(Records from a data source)
⁂

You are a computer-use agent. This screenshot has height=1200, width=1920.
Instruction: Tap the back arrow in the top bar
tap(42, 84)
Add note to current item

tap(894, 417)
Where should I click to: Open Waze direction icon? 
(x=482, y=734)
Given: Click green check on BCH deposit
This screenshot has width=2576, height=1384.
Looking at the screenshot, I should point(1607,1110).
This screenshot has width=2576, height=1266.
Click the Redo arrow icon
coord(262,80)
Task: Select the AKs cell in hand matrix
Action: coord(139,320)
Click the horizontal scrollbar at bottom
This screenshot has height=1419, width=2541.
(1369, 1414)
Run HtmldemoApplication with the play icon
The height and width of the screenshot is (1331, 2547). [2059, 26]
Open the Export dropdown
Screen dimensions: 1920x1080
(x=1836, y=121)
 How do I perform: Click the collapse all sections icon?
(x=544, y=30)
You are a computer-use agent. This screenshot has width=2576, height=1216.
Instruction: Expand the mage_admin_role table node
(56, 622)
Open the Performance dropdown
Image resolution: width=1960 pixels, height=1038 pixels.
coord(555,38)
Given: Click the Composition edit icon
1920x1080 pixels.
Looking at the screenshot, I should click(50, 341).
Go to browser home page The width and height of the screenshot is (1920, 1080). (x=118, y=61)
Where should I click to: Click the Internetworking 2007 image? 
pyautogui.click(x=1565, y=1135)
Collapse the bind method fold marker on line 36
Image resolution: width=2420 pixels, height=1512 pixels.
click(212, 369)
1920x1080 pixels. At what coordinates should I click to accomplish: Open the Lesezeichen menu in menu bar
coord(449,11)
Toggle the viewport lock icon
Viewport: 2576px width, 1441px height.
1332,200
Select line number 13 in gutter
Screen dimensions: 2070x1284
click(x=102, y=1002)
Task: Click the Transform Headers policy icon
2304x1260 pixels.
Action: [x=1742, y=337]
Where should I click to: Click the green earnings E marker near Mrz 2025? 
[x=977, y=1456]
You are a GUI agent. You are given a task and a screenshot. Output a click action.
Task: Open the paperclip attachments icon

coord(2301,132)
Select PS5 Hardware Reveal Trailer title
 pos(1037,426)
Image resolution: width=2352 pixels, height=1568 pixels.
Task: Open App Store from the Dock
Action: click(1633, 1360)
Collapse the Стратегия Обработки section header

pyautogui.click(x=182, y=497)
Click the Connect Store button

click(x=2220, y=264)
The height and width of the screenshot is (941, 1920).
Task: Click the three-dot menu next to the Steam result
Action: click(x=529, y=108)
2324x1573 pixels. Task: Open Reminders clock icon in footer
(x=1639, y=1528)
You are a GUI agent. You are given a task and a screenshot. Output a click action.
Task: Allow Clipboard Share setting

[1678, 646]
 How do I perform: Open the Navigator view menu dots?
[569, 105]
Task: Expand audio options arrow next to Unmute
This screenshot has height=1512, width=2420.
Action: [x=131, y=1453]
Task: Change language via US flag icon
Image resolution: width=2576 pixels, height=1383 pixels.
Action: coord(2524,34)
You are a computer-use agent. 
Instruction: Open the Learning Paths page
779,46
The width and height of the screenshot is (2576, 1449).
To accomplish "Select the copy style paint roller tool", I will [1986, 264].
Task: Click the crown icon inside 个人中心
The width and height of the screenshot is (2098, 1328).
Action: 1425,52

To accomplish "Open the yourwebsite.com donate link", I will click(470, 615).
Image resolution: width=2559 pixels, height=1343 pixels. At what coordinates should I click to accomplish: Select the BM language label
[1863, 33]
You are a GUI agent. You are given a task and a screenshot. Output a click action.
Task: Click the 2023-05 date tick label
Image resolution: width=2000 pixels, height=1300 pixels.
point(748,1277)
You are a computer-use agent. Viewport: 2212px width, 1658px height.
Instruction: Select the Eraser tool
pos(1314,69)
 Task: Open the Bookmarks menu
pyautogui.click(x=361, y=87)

⁂

• [EXERCISE INSTRUCTIONS]
Repeat each line above exactly as it stands.

• [THE ANSWER]
You are a computer-use agent. This screenshot has height=1200, width=1920.
Instruction: Tap the back arrow in the top bar
tap(42, 84)
Add note to current item

tap(894, 417)
Where should I click to: Open Waze direction icon? 
(x=482, y=734)
Given: Click green check on BCH deposit
This screenshot has width=2576, height=1384.
Looking at the screenshot, I should point(1607,1110).
This screenshot has width=2576, height=1266.
Click the Redo arrow icon
coord(262,80)
Task: Select the AKs cell in hand matrix
Action: coord(139,320)
Click the horizontal scrollbar at bottom
This screenshot has height=1419, width=2541.
(1369, 1414)
Run HtmldemoApplication with the play icon
The height and width of the screenshot is (1331, 2547). [2059, 26]
Open the Export dropdown
Screen dimensions: 1920x1080
(x=1836, y=121)
 How do I perform: Click the collapse all sections icon?
(x=544, y=30)
You are a computer-use agent. This screenshot has width=2576, height=1216.
Instruction: Expand the mage_admin_role table node
(56, 622)
Open the Performance dropdown
Image resolution: width=1960 pixels, height=1038 pixels.
coord(555,38)
Given: Click the Composition edit icon
1920x1080 pixels.
Looking at the screenshot, I should click(50, 341).
Go to browser home page The width and height of the screenshot is (1920, 1080). (x=118, y=61)
Where should I click to: Click the Internetworking 2007 image? 
pyautogui.click(x=1565, y=1135)
Collapse the bind method fold marker on line 36
Image resolution: width=2420 pixels, height=1512 pixels.
click(212, 369)
1920x1080 pixels. At what coordinates should I click to accomplish: Open the Lesezeichen menu in menu bar
coord(449,11)
Toggle the viewport lock icon
Viewport: 2576px width, 1441px height.
1332,200
Select line number 13 in gutter
Screen dimensions: 2070x1284
click(x=102, y=1002)
Task: Click the Transform Headers policy icon
2304x1260 pixels.
Action: [x=1742, y=337]
Where should I click to: Click the green earnings E marker near Mrz 2025? 
[x=977, y=1456]
You are a GUI agent. You are given a task and a screenshot. Output a click action.
Task: Open the paperclip attachments icon

coord(2301,132)
Select PS5 Hardware Reveal Trailer title
 pos(1037,426)
Image resolution: width=2352 pixels, height=1568 pixels.
Task: Open App Store from the Dock
Action: click(1633, 1360)
Collapse the Стратегия Обработки section header

pyautogui.click(x=182, y=497)
Click the Connect Store button

click(x=2220, y=264)
The height and width of the screenshot is (941, 1920).
Task: Click the three-dot menu next to the Steam result
Action: click(x=529, y=108)
2324x1573 pixels. Task: Open Reminders clock icon in footer
(x=1639, y=1528)
You are a GUI agent. You are given a task and a screenshot. Output a click action.
Task: Allow Clipboard Share setting

[1678, 646]
 How do I perform: Open the Navigator view menu dots?
[569, 105]
Task: Expand audio options arrow next to Unmute
This screenshot has height=1512, width=2420.
Action: [x=131, y=1453]
Task: Change language via US flag icon
Image resolution: width=2576 pixels, height=1383 pixels.
Action: coord(2524,34)
You are a computer-use agent. 
Instruction: Open the Learning Paths page
779,46
The width and height of the screenshot is (2576, 1449).
To accomplish "Select the copy style paint roller tool", I will [1986, 264].
Task: Click the crown icon inside 个人中心
The width and height of the screenshot is (2098, 1328).
Action: 1425,52

To accomplish "Open the yourwebsite.com donate link", I will click(470, 615).
Image resolution: width=2559 pixels, height=1343 pixels. At what coordinates should I click to accomplish: Select the BM language label
[1863, 33]
You are a GUI agent. You are given a task and a screenshot. Output a click action.
Task: Click the 2023-05 date tick label
Image resolution: width=2000 pixels, height=1300 pixels.
point(748,1277)
You are a computer-use agent. Viewport: 2212px width, 1658px height.
Instruction: Select the Eraser tool
pos(1314,69)
 Task: Open the Bookmarks menu
pyautogui.click(x=361, y=87)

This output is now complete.